En el regreso a casa Guatita estuvo sin palabras. Todos los del equipo comentaban las jugadas y los goles, mientras él, cabizbajo y con una mirada quieta frotaba su llave con ambos pulgares sin verlas. Juancho lo miró con intriga y le palmeó el hombro, para buscar que escape de ese trance.
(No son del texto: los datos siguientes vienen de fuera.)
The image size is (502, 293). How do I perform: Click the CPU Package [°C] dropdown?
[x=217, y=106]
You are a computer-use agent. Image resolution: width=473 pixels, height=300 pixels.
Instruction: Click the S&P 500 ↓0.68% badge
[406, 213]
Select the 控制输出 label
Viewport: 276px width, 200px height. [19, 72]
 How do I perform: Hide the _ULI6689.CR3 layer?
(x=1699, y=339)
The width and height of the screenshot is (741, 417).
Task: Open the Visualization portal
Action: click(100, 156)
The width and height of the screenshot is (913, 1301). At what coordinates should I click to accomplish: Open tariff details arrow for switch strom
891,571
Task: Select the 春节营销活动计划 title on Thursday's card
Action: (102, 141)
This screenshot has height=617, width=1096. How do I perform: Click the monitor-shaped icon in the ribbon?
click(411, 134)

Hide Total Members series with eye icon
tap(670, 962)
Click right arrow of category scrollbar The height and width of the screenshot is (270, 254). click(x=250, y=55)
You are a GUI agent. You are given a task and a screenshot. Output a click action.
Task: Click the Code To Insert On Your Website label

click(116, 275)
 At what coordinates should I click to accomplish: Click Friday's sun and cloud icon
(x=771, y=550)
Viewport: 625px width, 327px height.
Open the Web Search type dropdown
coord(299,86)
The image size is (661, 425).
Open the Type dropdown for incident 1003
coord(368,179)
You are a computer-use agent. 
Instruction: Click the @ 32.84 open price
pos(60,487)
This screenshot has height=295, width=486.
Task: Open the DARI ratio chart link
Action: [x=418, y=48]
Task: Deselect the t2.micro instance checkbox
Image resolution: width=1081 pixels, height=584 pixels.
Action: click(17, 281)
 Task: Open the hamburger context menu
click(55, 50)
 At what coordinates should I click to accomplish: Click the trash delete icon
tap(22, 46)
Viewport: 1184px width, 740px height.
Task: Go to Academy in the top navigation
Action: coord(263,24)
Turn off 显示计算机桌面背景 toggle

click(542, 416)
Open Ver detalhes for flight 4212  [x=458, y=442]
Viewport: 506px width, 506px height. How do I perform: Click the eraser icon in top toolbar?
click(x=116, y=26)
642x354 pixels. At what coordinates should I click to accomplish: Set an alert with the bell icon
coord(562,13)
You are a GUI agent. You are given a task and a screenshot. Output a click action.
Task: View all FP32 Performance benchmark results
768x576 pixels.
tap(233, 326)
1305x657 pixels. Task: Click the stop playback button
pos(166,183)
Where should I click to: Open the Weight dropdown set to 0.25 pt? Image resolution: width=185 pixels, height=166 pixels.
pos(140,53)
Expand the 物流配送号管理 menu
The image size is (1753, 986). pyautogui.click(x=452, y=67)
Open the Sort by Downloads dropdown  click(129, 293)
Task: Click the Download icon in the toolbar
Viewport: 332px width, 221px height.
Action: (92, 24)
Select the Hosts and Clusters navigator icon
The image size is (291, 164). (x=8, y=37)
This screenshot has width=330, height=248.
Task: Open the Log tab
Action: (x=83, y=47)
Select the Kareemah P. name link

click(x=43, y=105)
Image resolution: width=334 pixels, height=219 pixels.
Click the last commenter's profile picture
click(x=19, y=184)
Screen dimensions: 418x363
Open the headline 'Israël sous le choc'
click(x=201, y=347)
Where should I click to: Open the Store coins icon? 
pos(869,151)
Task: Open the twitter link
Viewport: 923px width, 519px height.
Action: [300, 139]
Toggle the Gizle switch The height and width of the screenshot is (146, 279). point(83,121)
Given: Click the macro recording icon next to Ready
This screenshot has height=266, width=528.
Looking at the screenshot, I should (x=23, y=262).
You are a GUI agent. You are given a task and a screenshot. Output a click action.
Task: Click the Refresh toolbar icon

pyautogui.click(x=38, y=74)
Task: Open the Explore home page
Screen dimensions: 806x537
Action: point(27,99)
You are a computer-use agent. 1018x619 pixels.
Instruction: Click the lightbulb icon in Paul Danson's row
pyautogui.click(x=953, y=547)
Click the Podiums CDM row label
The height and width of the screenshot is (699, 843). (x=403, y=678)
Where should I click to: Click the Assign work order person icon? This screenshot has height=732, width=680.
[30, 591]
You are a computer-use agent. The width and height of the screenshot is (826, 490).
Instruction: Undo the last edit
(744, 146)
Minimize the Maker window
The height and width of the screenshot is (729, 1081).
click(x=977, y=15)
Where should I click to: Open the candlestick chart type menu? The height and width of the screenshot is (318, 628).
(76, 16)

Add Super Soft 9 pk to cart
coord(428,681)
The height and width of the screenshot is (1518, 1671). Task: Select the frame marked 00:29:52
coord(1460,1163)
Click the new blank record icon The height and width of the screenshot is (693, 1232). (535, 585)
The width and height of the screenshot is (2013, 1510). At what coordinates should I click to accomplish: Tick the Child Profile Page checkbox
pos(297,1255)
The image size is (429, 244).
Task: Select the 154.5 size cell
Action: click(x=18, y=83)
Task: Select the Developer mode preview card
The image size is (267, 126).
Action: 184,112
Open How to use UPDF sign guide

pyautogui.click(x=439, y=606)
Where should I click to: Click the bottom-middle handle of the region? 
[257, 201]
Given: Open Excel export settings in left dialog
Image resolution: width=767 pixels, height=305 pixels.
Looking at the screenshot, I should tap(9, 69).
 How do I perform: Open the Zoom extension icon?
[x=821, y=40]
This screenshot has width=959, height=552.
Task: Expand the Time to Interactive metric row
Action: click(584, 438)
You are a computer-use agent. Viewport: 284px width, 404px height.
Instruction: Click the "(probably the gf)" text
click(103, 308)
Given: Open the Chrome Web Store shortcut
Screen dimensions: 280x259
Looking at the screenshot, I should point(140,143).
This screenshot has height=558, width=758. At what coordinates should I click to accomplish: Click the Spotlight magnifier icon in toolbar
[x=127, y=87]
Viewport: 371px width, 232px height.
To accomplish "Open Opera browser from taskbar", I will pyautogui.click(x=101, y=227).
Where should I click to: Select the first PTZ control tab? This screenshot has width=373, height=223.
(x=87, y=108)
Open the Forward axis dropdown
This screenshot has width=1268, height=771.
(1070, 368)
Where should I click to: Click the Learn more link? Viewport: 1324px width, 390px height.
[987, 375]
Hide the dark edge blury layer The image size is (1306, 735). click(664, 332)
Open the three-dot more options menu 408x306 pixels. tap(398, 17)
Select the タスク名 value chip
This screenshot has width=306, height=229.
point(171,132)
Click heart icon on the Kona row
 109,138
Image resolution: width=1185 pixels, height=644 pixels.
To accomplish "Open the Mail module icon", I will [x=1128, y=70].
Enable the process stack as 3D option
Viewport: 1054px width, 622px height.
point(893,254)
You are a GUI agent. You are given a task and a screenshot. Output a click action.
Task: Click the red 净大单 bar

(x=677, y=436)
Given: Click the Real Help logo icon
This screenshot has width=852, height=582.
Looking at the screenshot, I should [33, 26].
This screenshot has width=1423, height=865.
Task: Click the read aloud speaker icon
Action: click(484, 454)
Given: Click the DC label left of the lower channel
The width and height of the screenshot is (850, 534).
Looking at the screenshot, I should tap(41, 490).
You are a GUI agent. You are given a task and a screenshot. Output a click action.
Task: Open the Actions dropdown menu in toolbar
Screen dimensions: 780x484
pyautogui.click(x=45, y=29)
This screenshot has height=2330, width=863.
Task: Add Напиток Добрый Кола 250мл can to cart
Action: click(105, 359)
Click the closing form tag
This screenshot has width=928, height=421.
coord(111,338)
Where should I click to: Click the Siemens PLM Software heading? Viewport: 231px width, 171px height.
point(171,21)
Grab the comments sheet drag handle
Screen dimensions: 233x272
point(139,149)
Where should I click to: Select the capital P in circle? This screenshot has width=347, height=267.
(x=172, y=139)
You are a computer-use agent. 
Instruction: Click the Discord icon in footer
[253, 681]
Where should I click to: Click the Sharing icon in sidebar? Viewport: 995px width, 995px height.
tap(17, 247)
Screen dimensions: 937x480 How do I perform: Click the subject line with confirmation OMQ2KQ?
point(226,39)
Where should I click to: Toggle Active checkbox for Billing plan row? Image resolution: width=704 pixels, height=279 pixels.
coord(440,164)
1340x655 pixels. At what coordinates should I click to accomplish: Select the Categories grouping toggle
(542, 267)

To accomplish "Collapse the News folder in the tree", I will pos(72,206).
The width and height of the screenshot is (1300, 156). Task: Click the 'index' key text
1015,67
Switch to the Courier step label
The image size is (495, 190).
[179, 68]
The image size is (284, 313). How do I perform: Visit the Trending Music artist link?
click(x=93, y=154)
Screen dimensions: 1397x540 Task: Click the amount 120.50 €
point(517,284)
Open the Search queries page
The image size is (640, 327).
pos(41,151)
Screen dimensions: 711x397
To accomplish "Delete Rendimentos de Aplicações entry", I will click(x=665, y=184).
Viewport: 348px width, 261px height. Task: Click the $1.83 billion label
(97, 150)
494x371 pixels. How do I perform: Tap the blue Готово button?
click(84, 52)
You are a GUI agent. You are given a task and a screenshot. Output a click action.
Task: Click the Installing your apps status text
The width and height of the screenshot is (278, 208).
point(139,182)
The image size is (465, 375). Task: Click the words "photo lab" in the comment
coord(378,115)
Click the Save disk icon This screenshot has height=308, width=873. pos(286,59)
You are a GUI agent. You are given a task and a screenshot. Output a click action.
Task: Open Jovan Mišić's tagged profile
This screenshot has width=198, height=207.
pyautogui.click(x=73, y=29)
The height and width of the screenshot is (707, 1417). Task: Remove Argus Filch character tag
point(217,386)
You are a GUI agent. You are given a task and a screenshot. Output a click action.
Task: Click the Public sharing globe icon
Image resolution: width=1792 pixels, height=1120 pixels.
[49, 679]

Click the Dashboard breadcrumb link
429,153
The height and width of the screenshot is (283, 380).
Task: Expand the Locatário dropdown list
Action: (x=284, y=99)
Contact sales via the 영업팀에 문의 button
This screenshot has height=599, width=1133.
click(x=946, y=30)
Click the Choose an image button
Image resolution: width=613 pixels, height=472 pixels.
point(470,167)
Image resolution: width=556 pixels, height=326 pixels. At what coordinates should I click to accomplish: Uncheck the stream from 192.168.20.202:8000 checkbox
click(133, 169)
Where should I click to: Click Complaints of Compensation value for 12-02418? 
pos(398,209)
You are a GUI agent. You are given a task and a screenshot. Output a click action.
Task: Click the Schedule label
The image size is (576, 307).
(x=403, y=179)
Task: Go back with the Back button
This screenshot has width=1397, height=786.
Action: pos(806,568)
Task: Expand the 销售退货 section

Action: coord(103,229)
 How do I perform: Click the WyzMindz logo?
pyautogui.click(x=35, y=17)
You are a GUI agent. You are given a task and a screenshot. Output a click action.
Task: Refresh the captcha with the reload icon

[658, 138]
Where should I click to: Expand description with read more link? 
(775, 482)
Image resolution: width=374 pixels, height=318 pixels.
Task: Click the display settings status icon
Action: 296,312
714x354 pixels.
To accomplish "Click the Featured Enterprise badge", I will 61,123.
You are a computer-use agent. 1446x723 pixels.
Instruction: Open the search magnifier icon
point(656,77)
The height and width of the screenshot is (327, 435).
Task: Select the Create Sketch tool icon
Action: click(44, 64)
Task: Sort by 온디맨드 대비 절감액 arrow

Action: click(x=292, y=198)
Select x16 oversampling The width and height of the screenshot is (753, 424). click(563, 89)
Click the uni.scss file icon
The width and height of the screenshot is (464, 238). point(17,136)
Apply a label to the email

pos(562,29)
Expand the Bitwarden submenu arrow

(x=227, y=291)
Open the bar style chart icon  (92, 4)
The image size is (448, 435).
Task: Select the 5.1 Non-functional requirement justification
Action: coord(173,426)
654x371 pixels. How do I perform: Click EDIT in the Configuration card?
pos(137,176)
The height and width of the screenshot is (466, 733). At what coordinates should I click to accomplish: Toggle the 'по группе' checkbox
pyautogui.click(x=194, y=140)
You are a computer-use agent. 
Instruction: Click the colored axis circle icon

En la esquina de La Quinta se despidieron de los demás. Al abrir el portón Guatita le agradeció a Juancho como si nunca más lo volviera a ver. Él se asustó y le preguntó el porqué del adiós. El novato le cogió del brazo izquierdo, casi apretándolo demasiado, y lo jaló hasta su puerta de La Quinta. Le pidió que ingrese a su sala para presentarle a su madre.
Dentro no había nadie, estaba vacía, excepto por un cofre azul oscuro, con asas doradas y un rubí incrustado en la tapa. Le mostró su llave, la cual Juancho recordó que su vecino en ningún momento, ni cuando celebró los goles, los evitó, corrió o saltó, la desprendió de su mano derecha. Al acercarse a ella, se petrificó al observar que Guatita la tenía atada con una pita tan delgada como un hilo casi transparente.
Guatita la liberó de su mano y con ella abrió el cajón. Era la llave del cofre de mamá, el que escondía una mensaje escrito: “Eh aquí un recado para mi cualquiera que quiera ser amigo de mi hijo: Él sufre de una insuficiencia cardiaca. Si el de él falla, dele el suyo por atrevido y que Dios se apiade de su alma”.
Al terminar de leer la frase, Juancho se quedó petrificado y aturdido, miró a su lado y yacía su amigo echado boca arriba y paralizado, con los ojos abiertos . Volvió a mirar el cofre y de repente apareció a su espalda una anciana, casi enana y con canas alborotadas, que le clavó un cuchillo en la espalda con destreza y sin tapujos. Juancho gritó pero las cortinas y paredes gruesas de cuarto sofocaron sus gemidos, que se disipaban en lo alto de la casa. La mujer lo tiró al suelo, le abrió el pecho y el de su hijo, y realizó un intercambio de corazones. Bastó con un beso para que su hijo habrá los ojos otra vez y le diera un beso más.

Cada noche en los Barrios Altos, el nombre de Guatita imparte respeto y temor. Se le señala como hijo de una bruja, de una madre diabólica que añora con sadismo que su hijo nunca muera sin importar robar los corazones del más iluso. 
La policía hasta ahora busca al joven Juancho, entre casuchas y canchas improvisadas, en busca de alguna respuesta, aunque sea del más allá, que dé explicaciones o anuncie el paradero de su alma.

Publicado por Guillermo Arturo Rojas Ojeda.